Data for this exercise ▸
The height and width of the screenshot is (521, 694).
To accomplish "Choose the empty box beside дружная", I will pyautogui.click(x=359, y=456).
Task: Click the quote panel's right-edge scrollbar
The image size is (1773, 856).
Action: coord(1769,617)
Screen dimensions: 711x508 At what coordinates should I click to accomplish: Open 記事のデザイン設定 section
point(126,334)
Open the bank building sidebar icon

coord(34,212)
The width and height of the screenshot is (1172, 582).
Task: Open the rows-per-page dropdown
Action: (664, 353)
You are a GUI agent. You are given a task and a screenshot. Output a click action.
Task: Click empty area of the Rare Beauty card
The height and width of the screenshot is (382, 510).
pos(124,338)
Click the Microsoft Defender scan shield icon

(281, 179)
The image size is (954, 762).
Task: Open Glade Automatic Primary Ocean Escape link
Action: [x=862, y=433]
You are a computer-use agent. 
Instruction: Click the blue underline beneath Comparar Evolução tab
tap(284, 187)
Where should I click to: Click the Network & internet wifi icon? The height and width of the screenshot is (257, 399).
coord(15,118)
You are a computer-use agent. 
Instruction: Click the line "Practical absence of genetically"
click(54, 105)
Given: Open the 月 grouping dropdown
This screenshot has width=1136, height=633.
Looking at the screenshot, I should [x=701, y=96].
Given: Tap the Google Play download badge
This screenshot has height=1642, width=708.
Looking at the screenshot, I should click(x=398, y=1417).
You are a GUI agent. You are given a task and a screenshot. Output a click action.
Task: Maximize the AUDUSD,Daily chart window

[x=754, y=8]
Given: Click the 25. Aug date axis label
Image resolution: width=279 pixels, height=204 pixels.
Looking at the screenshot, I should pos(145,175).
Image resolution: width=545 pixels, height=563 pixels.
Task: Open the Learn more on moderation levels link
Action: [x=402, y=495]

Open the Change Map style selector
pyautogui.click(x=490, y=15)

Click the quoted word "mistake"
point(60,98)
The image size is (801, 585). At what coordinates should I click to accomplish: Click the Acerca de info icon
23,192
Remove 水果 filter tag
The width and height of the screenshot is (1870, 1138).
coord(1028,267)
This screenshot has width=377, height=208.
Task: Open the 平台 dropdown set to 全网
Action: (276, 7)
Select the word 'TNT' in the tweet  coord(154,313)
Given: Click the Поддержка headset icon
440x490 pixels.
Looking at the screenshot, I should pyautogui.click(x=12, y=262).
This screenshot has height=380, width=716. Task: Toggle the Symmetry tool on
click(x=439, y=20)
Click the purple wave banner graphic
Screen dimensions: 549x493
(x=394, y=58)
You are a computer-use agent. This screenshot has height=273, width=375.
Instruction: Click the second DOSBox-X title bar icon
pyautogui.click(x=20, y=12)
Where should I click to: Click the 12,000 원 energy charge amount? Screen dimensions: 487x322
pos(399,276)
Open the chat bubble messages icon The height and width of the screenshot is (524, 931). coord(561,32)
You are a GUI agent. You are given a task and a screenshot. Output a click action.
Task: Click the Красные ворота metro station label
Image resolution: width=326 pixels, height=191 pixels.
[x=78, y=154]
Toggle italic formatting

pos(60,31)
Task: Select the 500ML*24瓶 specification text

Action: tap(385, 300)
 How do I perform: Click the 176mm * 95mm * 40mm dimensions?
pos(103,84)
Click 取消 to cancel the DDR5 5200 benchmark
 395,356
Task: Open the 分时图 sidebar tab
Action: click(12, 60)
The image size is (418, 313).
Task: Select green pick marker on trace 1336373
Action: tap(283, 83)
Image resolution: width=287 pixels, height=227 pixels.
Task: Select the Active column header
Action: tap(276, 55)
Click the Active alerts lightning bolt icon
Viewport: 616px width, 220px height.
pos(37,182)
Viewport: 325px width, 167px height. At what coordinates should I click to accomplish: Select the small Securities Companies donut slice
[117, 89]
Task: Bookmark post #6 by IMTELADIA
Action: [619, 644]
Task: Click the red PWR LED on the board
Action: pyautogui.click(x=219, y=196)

What you have to do ▸ Read the material above and copy out each line holding "empty".

Written answer ▸
To accomplish "Choose the empty box beside дружная", I will pyautogui.click(x=359, y=456).
Task: Click empty area of the Rare Beauty card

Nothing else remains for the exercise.